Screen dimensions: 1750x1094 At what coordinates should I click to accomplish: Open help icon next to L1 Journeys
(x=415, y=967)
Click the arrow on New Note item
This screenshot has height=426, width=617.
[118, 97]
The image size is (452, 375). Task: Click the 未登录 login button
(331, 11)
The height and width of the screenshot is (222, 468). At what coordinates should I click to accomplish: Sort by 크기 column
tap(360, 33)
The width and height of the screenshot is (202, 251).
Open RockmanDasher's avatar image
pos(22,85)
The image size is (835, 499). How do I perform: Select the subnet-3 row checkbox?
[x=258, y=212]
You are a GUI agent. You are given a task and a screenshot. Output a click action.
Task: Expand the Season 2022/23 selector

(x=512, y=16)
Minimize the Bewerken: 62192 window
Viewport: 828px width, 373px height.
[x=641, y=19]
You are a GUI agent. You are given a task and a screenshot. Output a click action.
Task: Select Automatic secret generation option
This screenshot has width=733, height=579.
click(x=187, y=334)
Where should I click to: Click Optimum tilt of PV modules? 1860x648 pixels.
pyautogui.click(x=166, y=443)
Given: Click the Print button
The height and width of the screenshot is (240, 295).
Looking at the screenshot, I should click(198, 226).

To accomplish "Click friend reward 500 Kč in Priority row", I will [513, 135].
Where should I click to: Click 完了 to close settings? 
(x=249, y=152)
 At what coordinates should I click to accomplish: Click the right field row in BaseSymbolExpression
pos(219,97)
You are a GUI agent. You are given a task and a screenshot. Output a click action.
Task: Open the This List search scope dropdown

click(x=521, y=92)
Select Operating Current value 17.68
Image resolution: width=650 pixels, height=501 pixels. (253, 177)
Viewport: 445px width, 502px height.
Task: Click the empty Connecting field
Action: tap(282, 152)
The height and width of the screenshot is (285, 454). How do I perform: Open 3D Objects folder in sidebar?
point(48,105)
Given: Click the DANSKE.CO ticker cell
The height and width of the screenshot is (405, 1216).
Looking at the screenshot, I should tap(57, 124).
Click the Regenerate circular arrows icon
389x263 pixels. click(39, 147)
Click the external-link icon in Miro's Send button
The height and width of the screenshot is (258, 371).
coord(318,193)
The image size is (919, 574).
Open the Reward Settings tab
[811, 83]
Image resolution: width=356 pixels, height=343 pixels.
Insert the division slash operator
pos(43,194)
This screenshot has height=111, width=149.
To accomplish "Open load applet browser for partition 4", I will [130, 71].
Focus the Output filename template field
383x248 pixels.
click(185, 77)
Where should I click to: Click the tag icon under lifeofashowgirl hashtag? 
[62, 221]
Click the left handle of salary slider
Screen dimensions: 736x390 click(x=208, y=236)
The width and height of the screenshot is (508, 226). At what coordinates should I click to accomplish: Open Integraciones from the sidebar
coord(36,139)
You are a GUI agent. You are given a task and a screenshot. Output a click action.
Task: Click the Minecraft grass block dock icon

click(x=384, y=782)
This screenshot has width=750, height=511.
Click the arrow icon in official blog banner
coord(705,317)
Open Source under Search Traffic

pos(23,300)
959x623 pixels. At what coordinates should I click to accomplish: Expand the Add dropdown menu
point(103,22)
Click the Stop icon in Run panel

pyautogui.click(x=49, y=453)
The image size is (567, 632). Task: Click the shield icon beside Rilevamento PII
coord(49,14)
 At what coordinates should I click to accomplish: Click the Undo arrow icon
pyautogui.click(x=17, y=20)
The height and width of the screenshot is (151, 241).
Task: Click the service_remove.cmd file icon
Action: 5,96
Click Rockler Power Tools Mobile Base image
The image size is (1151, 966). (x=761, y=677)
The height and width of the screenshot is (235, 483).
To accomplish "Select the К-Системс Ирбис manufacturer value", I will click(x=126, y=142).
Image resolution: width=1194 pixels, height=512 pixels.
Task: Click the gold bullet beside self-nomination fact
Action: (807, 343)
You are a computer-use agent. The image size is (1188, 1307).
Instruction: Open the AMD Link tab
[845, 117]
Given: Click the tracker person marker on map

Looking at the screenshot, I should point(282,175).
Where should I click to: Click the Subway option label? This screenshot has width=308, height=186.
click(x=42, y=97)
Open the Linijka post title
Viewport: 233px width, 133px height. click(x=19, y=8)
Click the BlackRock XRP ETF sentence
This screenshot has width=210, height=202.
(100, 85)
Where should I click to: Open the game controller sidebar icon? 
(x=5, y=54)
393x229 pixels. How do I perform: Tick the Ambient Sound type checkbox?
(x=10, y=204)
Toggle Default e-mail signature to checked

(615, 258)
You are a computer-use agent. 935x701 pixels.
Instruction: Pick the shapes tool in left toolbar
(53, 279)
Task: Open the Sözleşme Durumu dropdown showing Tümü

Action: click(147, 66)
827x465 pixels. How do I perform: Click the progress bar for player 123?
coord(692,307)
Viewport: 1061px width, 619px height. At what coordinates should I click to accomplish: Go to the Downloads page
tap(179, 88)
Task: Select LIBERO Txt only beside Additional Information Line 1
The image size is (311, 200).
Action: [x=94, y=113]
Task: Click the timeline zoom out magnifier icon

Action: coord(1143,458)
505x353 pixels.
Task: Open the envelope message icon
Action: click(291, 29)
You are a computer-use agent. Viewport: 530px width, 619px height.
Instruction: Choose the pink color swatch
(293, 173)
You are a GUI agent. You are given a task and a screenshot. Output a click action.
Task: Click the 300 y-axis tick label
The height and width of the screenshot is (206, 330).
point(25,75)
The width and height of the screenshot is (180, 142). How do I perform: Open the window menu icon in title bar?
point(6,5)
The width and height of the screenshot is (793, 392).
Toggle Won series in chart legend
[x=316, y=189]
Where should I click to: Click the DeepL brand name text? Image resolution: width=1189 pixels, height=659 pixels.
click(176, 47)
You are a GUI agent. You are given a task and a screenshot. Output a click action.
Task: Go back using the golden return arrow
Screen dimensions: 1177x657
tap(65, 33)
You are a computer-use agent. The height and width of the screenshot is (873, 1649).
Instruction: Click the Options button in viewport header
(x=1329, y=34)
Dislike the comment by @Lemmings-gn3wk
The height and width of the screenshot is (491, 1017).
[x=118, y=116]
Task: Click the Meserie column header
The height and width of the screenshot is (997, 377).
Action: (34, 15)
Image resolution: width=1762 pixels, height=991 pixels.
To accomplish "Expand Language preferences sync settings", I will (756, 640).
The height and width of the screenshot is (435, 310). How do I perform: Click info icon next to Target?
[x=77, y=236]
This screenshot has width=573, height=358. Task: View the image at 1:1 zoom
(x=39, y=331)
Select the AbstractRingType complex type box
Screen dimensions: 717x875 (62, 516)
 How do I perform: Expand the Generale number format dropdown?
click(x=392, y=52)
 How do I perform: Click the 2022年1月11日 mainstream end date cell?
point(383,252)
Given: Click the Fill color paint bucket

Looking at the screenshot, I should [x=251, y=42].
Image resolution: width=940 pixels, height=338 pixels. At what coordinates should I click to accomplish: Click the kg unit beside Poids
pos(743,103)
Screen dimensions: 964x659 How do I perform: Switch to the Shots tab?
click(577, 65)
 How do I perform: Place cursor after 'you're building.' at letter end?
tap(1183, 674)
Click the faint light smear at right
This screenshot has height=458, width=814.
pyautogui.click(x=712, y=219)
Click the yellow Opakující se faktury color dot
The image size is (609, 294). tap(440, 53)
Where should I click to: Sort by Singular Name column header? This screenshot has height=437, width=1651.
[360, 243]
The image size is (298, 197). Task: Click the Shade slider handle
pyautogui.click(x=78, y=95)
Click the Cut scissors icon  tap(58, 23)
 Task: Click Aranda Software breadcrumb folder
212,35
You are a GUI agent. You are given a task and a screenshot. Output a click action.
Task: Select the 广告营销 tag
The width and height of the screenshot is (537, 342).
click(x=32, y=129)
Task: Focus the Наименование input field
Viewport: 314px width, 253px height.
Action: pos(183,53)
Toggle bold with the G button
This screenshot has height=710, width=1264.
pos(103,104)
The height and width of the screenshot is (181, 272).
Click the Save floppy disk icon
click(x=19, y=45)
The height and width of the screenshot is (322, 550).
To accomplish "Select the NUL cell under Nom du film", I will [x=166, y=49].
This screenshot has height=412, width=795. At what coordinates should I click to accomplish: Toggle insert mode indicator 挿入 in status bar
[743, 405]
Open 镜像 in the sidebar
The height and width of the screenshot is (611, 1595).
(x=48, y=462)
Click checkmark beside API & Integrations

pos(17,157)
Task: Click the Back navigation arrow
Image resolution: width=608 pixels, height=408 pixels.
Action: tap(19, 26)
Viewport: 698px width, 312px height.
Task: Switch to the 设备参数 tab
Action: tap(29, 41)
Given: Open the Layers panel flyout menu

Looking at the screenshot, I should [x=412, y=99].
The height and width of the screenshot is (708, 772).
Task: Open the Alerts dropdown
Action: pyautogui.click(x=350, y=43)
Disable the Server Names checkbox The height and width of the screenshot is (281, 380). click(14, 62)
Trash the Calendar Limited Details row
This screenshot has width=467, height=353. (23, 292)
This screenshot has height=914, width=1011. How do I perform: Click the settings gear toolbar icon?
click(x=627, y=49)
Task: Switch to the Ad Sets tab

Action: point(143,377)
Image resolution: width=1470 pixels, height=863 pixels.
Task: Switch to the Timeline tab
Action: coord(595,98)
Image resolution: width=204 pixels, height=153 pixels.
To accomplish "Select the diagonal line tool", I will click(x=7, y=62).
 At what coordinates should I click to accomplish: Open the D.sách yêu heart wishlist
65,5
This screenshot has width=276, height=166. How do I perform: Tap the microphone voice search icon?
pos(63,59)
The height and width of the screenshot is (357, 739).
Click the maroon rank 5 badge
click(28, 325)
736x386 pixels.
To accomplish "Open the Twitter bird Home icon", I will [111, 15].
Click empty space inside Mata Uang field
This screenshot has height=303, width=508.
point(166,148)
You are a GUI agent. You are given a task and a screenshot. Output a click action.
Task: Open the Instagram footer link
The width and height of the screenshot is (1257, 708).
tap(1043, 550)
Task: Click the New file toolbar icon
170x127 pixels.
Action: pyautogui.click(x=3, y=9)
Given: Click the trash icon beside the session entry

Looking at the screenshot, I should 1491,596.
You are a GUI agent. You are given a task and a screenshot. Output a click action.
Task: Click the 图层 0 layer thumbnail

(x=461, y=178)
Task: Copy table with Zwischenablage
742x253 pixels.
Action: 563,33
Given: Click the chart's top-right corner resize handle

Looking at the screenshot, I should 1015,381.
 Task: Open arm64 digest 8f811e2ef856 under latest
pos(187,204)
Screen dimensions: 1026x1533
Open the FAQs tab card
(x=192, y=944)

== == ==

■ EXERCISE INSTRUCTIONS ■
What you give back should be only the lines of the records above, starting at the line with "Open the Reward Settings tab" and ending at the line with "The height and width of the screenshot is (235, 483).", restated word for word.

■ REPLY TO THE EXERCISE ■
Open the Reward Settings tab
[811, 83]
Image resolution: width=356 pixels, height=343 pixels.
Insert the division slash operator
pos(43,194)
This screenshot has height=111, width=149.
To accomplish "Open load applet browser for partition 4", I will [130, 71].
Focus the Output filename template field
383x248 pixels.
click(185, 77)
Where should I click to: Click the tag icon under lifeofashowgirl hashtag? 
[62, 221]
Click the left handle of salary slider
Screen dimensions: 736x390 click(x=208, y=236)
The width and height of the screenshot is (508, 226). At what coordinates should I click to accomplish: Open Integraciones from the sidebar
coord(36,139)
You are a GUI agent. You are given a task and a screenshot. Output a click action.
Task: Click the Minecraft grass block dock icon

click(x=384, y=782)
This screenshot has width=750, height=511.
Click the arrow icon in official blog banner
coord(705,317)
Open Source under Search Traffic

pos(23,300)
959x623 pixels. At what coordinates should I click to accomplish: Expand the Add dropdown menu
point(103,22)
Click the Stop icon in Run panel

pyautogui.click(x=49, y=453)
The image size is (567, 632). Task: Click the shield icon beside Rilevamento PII
coord(49,14)
 At what coordinates should I click to accomplish: Click the Undo arrow icon
pyautogui.click(x=17, y=20)
The height and width of the screenshot is (151, 241).
Task: Click the service_remove.cmd file icon
Action: 5,96
Click Rockler Power Tools Mobile Base image
The image size is (1151, 966). (x=761, y=677)
The height and width of the screenshot is (235, 483).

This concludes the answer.